Too many unmarried couples in North Carolina find out too late that protections afforded to married couples don’t automatically apply to their situation.

For unmarried couples, it’s easy to overlook the potential benefits of a thoroughly completed estate plan, especially if you and your partner have kept your assets separate. North Carolina does not recognize common law marriage, and even if you are married, you do not receive automatic spousal privilege.

The Basic Estate Planning Tools for Unmarried Couples in NC

Although you should always meet with an estate planning lawyer to talk through specifics, at a bare minimum, there are three primary documents that every unmarried couple should complete to protect their interests.

  1. Will or a trust. A will determines how your estate will be transferred when you pass away and who will receive what. You can accomplish many of those same goals with trust, although it’s more advanced as a tool and allows for more privacy.  

If you want everything you own to transfer to your partner, you’ll want to list this and beneficiary designations. Otherwise, without a will, the state of North Carolina determines what happens to your property. The existing laws do not protect unmarried partners and does not give your partner any priority or any portion of your estate.

[DATASET ENTRIES]
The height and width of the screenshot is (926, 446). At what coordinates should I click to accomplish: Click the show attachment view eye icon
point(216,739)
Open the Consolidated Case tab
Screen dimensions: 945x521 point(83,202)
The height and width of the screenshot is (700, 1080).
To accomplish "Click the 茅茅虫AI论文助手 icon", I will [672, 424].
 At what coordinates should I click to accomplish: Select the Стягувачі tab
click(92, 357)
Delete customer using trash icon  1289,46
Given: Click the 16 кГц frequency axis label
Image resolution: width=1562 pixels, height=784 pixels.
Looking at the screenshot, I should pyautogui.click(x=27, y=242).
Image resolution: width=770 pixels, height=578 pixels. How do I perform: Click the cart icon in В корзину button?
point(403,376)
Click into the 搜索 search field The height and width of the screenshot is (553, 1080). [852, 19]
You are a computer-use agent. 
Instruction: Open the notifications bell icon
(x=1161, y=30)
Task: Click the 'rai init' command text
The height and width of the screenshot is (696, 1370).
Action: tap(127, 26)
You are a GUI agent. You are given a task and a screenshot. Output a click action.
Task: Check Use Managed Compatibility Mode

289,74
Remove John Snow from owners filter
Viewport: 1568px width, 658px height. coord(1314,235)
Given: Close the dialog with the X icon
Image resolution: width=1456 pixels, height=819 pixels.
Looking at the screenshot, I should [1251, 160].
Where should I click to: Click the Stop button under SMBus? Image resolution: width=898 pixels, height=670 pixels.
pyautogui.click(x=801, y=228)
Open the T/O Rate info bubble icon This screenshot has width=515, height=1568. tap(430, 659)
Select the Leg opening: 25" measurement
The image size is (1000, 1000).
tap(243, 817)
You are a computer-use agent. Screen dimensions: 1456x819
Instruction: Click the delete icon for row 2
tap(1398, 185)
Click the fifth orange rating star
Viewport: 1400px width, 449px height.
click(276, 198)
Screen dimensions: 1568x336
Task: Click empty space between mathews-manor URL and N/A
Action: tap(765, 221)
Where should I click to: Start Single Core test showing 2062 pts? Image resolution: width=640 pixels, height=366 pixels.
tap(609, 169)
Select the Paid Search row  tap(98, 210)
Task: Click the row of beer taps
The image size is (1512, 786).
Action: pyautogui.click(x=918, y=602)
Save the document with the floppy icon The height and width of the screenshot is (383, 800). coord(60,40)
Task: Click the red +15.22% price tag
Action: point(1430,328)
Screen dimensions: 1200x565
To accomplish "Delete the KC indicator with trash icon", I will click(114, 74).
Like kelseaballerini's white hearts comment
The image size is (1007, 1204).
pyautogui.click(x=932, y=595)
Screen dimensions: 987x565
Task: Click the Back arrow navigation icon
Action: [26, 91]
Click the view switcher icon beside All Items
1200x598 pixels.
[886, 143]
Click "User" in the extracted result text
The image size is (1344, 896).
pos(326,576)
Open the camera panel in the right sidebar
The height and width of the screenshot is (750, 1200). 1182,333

[WHAT IS ASKED]
a) According to the estate planning text, how many primary documents should every unmarried couple complete at a bare minimum?
b) Filter the records down to every line containing the string "size".

[PER-TASK ANSWERS]
a) Three primary documents.

b)
The image size is (1000, 1000).
The image size is (1512, 786).
The image size is (1007, 1204).
The image size is (1344, 896).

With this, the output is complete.